The Committee for Privileges and Conduct dates back to the early-17th Century. Its job is to regulate the behaviour of the House of Lords and, unfortunately, it has never been as busy as it is now.
The committee considers issues "which affect the privileges of the House, or of its members", but, in recent years, it has spent more time investigating numerous breaches of conduct.
Since May, it has published 10 reports on the undignified actions of various peers, most of them the result of newspaper investigations that show members of the Upper House willing to enter into all sorts of questionable commercial arrangements. Such is the scale of misbehaviour that five reports were published on Monday alone.
The committee's 10th report of this session concerns Ulster Unionist Lord Laird (below). It makes for unedifying reading.
Lord Laird referred himself to the Commissioner for Standards after Sunday Times journalists, pretending to work for a South Korean solar energy investor, caught him on tape offering parliamentary services in return for payment.
When the commissioner ruled against him and recommended suspension, he appealed to the committee.
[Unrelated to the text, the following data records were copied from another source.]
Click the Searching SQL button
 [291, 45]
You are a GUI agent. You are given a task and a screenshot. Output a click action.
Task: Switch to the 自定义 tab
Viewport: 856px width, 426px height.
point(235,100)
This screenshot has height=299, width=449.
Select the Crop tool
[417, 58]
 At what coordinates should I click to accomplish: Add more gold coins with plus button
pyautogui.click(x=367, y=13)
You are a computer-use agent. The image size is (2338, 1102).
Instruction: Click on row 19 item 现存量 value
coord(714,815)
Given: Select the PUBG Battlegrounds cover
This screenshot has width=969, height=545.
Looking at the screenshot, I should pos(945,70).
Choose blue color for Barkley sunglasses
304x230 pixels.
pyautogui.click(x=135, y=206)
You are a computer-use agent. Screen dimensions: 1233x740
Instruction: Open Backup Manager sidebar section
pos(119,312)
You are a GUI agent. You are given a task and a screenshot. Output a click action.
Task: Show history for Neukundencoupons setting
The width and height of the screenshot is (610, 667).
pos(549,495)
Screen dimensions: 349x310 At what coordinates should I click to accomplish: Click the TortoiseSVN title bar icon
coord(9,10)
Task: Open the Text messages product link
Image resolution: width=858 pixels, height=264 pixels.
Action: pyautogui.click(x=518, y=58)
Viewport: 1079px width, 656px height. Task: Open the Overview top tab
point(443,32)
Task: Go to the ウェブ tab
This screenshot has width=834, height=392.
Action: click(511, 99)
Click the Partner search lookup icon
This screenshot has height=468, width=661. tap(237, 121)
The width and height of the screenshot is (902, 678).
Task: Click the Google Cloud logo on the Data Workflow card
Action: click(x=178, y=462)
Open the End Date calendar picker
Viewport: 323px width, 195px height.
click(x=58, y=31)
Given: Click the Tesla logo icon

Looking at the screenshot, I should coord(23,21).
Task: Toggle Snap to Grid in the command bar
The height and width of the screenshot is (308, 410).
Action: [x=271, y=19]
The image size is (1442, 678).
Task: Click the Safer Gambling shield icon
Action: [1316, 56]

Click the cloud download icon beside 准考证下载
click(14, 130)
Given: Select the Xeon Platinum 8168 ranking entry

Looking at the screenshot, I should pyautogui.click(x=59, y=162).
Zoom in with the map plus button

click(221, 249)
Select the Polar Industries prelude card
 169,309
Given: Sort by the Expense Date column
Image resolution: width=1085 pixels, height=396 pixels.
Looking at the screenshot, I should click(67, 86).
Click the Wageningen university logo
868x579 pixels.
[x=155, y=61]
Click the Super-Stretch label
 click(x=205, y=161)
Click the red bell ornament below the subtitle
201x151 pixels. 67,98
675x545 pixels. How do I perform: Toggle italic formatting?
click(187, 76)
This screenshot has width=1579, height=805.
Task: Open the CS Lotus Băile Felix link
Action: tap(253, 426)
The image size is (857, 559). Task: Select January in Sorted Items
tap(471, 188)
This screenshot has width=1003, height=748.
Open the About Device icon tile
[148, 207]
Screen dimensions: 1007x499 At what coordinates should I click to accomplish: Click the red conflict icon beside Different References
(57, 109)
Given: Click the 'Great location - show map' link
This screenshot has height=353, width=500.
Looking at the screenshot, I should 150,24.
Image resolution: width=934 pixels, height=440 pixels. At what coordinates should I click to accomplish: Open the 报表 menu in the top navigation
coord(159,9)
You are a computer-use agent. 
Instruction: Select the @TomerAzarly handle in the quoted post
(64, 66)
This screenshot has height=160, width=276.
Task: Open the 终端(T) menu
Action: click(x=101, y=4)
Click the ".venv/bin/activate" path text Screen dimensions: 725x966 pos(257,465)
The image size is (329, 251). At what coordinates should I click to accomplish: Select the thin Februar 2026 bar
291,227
With almost admirable self-belief, Lord Laird claimed there was no evidence that payment was mentioned and said the commissioner was "prejudiced" against him.
As you would expect from the Lords, their committee consists of many notable persons. They include former Archbishop of Armagh Robin Eames, two former Lord Chancellors, former Northern Ireland Secretary Peter Brooke and Baroness Scotland, who has served as Attorney General for both England and Wales and Northern Ireland.
The eminence of the committee makes their judgment on Lord Laird all the more stark.
"The commissioner correctly found that Lord Laird attempted to negotiate an agreement with the undercover Sunday Times journalists, which would have involved him providing parliamentary services in return for payment or other reward," the grandees concluded. Lord Laird is to be suspended from the House of Lords for four months.
In many ways, these sorry, small and insignificant scandals demonstrate the best and worst of the Lords.
On the one hand, many lifetimes of public service and expertise are represented by the committee. On the other, some peers bring embarrassment to the House and opprobrium on the political system.
Tory MPs who blocked reform of the Lords earlier in this parliament did so because they thought an elected upper House would challenge the Commons.
The Lords do, indeed, challenge the lower House – but only in terms of sleaze.
There is still time to sweep a broom through the Lords. The solution has already been worked out by David Steel, the former Liberal leader.
His Bill, which peers approved in 2012, cuts the membership of the House, which currently stands at 779, and forces the resignation of any peers who fail to attend, or are convicted of crimes.
Hopefully, David Cameron and Nick Clegg will take heed and bring it to the Commons. Steel's Bill empowers the vast majority of good peers to get rid of colleagues who bring shame on politics.